The mark for this operation is a man by the name of Roy Lynn Oakley. He stole uranium rods from the nuclear research center where he works, and is looking to sell them to the French. The FBI caught wind of his scheme, and called on special agent Marc Ruskin to apprehend him. Ruskin was born in Paris and speaks fluent French, making him the ideal candidate for a spy tasked by his government to acquire stocks of American uranium.
With the transaction concluded, the FBI bursts onto the scene and seizes the mark. To keep the special agent’s cover, Jean-Marc is also arrested. He plays the role to perfection, cursing the masked men leading him away: “I am a tooreest! You have no right… I want to call the quonsulattte!” Marc Ruskin breathes a sigh of relief; his mission could have ended in bloodshed. “Throughout our conversation, the mark kept his right hand in his pocket,” he remembers. “He was armed.”
The Only French-American Agent in the FBI
Special agent Ruskin retired in 2012. Today he runs a law firm in Manhattan, teaches criminology at John Jay College, and gives conferences about his career in the FBI and his undercover missions in the criminal underworld. He also recounted his adventures in a book, The Pretender, published in 2017 (and translated into French in 2022 as Le caméléon). He received us at his home in Manhattan. The table in the family room is strewn with files, and his children’s toys cover the floor.
Ruskin no longer has a Parisian accent, but he is still the only French-American ever recruited by the FBI. His father, an American, and his mother, a Franco-Argentinian, met in Paris and moved to New York in the 1960s. After going to school at the Lycée Français and studying psychology at university, he originally planned to study economics before finally going to law school. He joined the FBI in 1985.
“They say that undercover agents have more in common with criminals than with the police,” says Ruskin. He has angular features with piercing blue eyes and can’t keep his hands still. “It’s not a cliché. Undercover agents believe in their missions; they want to fight crime and protect society, but they also resist authority. They like to work alone.”
Building a Convincing Identity
Undercover agents are often on their own in the field, but their identities are the result of painstaking teamwork. This part of the job is called “backstopping.” Each agent needs a rock-solid identity if they want to infiltrate a Wall Street trading company, a mafia crime family, or a network of Côte d’Ivoire counterfeiters. “That was the creative side to my job,” says Ruskin with a smile. “I had to come up with a realistic character capable of earning the trust of a mark, with their own personality, background, manner of speaking, and style.”

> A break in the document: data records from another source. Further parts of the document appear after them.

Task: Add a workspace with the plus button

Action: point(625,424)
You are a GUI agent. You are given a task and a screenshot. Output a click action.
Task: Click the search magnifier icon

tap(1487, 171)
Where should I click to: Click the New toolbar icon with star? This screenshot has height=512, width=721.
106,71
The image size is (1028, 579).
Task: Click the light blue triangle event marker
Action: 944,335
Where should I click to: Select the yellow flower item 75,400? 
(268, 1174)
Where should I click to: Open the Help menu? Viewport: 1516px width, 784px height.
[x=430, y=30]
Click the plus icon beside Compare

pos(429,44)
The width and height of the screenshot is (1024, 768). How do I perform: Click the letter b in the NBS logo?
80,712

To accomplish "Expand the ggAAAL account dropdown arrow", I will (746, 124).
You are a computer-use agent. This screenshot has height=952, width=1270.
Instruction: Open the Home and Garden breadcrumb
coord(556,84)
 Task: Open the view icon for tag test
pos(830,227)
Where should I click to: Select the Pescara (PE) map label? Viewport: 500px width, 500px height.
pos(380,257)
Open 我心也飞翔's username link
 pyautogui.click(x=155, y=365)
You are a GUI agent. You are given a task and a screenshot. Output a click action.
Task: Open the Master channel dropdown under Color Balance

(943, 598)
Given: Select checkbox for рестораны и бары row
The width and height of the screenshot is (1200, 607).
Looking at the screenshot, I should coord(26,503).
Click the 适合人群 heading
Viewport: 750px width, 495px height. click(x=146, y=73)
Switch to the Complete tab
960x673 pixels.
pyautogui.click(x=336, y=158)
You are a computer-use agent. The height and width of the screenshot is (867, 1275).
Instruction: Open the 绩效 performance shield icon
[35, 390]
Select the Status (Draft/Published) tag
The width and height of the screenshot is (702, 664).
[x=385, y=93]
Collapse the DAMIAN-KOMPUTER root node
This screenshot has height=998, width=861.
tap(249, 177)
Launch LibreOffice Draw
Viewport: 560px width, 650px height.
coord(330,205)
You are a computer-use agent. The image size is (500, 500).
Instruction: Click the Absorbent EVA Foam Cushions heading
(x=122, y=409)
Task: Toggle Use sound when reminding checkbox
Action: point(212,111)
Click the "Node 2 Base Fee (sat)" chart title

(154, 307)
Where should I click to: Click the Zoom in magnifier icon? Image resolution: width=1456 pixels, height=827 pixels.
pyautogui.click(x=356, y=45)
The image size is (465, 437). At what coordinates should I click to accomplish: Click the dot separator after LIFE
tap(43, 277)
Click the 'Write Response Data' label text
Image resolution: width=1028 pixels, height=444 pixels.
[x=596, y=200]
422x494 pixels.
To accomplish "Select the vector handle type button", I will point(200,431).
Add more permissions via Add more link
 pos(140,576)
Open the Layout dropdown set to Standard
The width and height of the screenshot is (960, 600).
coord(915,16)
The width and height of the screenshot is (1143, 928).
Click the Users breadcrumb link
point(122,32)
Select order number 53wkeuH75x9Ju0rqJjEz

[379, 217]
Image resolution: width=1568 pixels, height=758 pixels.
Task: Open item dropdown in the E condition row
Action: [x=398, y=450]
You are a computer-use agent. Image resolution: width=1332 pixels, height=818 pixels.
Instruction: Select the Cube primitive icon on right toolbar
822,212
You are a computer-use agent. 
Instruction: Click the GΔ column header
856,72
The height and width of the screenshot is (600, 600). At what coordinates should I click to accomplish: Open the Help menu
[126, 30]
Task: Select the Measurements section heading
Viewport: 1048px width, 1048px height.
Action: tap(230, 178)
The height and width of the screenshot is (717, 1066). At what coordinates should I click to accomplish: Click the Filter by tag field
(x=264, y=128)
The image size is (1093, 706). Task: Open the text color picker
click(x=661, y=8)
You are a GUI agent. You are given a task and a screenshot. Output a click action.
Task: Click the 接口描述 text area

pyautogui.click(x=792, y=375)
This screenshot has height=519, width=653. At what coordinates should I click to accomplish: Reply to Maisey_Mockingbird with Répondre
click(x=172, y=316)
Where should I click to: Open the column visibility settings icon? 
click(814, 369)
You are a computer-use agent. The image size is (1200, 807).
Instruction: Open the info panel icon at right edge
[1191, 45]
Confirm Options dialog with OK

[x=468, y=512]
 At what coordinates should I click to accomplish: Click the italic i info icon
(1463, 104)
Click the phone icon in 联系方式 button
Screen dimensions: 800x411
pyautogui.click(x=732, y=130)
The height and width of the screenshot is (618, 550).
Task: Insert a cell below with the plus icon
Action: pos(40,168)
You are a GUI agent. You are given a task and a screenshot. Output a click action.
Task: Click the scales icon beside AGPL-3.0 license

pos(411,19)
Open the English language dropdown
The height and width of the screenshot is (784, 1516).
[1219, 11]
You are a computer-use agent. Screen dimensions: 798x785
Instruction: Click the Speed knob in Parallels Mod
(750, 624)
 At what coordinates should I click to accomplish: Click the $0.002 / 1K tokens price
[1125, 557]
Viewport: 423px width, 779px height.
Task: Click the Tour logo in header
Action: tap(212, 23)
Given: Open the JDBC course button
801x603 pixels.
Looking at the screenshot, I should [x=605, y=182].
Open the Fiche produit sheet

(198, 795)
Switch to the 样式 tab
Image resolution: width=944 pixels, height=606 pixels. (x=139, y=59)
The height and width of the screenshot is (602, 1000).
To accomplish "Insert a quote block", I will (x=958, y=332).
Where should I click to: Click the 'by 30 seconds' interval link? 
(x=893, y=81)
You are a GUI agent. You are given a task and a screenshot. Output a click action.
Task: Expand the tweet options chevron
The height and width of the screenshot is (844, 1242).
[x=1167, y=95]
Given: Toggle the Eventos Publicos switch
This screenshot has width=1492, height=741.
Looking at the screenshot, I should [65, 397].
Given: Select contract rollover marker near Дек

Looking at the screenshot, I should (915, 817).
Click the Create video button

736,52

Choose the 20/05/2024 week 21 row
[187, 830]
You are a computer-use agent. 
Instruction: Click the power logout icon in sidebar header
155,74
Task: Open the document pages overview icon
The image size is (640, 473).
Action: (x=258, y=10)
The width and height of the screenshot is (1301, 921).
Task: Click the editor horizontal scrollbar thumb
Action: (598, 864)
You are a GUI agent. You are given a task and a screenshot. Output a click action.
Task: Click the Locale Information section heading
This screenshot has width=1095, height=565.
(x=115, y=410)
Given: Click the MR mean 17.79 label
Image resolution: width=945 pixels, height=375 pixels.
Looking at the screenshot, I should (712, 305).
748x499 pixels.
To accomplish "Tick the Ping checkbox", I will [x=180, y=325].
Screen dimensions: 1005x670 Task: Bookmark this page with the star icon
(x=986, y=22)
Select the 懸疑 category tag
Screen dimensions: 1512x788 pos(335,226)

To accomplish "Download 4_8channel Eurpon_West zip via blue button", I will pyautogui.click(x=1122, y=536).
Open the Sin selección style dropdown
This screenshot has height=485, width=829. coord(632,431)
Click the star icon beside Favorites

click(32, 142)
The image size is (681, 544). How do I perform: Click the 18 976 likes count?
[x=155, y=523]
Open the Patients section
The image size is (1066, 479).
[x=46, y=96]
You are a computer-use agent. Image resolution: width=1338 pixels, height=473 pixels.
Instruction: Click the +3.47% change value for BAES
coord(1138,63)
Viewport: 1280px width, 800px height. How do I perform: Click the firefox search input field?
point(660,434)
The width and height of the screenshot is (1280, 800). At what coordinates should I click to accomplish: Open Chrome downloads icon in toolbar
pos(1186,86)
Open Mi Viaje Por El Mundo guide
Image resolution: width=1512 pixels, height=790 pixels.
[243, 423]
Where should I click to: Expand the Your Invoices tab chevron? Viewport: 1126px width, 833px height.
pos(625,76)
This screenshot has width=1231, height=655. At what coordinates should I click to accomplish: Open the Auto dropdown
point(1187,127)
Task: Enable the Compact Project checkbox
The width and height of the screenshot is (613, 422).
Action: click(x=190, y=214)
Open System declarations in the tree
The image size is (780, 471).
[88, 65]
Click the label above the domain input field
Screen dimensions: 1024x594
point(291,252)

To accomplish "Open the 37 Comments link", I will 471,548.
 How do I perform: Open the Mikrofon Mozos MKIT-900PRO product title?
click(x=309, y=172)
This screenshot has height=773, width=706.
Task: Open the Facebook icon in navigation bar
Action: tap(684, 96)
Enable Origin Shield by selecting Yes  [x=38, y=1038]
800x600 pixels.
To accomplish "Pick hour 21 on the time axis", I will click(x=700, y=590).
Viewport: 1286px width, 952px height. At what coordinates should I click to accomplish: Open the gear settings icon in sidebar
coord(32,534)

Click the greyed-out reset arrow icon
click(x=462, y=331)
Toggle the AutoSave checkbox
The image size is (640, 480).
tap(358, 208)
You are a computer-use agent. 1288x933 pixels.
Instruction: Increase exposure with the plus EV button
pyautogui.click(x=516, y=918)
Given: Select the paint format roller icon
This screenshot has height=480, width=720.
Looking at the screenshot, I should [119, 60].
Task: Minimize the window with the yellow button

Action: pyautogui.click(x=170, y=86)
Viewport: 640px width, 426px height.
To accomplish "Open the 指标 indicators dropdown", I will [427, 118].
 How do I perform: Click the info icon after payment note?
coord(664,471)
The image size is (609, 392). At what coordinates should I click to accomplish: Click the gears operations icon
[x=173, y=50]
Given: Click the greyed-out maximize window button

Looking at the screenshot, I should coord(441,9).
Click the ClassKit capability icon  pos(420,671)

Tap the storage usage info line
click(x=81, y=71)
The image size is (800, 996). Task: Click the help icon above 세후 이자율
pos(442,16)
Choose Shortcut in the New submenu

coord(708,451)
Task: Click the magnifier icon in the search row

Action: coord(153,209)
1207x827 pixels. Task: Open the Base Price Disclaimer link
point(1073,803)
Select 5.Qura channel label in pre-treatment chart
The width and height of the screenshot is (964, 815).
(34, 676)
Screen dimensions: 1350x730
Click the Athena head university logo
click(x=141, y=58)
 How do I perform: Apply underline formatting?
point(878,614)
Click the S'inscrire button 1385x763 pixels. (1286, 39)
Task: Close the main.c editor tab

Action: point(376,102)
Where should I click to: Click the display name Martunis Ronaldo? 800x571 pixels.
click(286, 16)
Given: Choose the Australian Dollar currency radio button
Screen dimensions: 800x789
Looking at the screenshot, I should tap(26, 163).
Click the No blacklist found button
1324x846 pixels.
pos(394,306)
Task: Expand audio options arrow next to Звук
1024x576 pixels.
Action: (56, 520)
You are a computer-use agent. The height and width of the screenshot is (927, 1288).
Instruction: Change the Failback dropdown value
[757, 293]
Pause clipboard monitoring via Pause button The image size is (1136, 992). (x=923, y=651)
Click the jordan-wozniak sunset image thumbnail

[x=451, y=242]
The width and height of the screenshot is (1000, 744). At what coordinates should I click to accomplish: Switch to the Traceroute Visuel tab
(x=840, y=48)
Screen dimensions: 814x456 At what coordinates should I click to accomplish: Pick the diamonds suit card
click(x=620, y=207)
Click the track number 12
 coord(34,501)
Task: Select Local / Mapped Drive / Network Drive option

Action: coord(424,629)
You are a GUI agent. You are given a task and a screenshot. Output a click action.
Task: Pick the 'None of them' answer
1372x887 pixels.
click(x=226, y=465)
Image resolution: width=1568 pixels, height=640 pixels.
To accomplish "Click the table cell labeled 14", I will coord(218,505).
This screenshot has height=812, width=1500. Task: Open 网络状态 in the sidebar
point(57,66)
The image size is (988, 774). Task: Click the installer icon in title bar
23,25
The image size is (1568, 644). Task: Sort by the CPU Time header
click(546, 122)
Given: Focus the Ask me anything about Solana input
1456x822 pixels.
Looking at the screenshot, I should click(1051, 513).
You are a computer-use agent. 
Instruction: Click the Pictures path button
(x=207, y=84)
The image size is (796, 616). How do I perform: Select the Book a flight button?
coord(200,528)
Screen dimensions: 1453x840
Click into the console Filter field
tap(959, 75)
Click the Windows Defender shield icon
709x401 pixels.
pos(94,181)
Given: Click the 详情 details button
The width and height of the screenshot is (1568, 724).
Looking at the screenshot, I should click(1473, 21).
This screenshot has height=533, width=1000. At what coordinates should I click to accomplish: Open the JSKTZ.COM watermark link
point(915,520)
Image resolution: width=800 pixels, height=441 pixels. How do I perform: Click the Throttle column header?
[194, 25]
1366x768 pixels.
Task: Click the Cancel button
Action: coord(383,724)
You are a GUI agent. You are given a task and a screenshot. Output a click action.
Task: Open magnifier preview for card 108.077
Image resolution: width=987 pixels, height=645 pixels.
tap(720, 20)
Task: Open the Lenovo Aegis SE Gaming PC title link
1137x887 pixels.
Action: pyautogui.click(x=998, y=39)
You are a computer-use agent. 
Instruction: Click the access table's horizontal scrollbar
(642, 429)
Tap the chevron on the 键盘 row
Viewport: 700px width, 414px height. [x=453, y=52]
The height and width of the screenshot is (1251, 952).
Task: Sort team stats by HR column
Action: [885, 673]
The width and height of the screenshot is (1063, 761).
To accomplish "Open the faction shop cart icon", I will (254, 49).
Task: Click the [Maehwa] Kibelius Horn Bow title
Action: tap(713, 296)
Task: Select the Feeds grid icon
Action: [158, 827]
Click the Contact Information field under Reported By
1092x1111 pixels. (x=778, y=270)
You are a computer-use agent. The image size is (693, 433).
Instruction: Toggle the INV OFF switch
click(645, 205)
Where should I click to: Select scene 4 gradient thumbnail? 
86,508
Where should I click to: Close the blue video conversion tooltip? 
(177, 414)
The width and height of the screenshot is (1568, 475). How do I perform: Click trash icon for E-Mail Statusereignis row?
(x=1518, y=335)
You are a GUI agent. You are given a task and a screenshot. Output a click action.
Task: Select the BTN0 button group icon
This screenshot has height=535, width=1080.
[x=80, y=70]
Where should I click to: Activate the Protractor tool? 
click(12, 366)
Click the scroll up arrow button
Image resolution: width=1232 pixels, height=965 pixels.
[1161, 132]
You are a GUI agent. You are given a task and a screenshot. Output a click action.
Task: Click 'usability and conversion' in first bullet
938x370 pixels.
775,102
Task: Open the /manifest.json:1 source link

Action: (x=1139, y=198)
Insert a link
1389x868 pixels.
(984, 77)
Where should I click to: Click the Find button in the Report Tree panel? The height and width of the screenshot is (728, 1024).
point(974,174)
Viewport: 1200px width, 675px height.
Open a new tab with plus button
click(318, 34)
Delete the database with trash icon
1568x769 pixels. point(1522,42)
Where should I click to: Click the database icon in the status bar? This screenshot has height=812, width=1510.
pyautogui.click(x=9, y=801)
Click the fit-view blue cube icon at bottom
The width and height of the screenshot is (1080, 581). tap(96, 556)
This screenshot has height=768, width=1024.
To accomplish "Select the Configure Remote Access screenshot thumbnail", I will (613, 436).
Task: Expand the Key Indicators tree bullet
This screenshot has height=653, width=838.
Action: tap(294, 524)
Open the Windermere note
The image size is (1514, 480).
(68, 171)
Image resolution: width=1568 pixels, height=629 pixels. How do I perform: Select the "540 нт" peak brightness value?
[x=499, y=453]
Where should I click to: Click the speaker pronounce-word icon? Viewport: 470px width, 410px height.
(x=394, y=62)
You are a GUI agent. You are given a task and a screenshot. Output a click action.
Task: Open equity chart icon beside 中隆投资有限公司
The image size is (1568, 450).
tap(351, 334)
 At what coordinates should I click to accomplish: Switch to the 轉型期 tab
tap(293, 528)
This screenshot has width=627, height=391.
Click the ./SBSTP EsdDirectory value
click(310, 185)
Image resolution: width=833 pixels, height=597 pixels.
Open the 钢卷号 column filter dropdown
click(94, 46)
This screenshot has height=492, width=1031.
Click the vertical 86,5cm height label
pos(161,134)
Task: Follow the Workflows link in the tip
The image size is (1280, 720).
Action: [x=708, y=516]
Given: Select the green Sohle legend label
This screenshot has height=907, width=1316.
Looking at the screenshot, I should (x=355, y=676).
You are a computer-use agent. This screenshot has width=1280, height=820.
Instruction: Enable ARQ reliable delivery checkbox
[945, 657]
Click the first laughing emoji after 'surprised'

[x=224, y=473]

Jean-Marc Haddock was a French surfer in Puerto Rico; he had long hair and wore a T-shirt baggy enough to hide a Smith & Wesson revolver. Henri Marc Renard, a graduate of a prestigious university on the East Coast, was a banker in Manhattan and rented a luxury apartment near Washington Square Park. Alex Perez, a long-haired petty crook from the Bronx, had a penchant for Gucci shirts, Rolex watches, and Cartier sunglasses.
Ruskin had more than a dozen aliases throughout his career, and just as many pagers, cell phones, wallets, driving licenses, credit cards, social security numbers, business cards, degrees, email addresses, library cards, and even gym memberships. “At one time I had four different cell phones. I was in demand because I spoke fluent French and Spanish!”
A Glock Under His Shirt
One of Ruskin’s final creations was named Pascal Latour (“A touch of class without the pretention of a hyphenated last name”), a Parisian businessman who loved money and beautiful women, who bought his suits in Buenos Aires and wore ties by Hermès. In this role, he helped arrest 22 corrupt arms dealers in what was known as Africa Sting.
There is little chance of businessmen looking for revenge after a mission, but there is less certainty with heroin dealers, for example. “Criminals are angry when they are apprehended, but they know it’s not worth taking out an FBI agent and spending the rest of their life on the run,” says Ruskin. Although that does not stop him sliding an automatic Glock pistol into his belt when he leaves his apartment. “I don’t want to find myself in a situation where the bad guys are armed and I’m not.”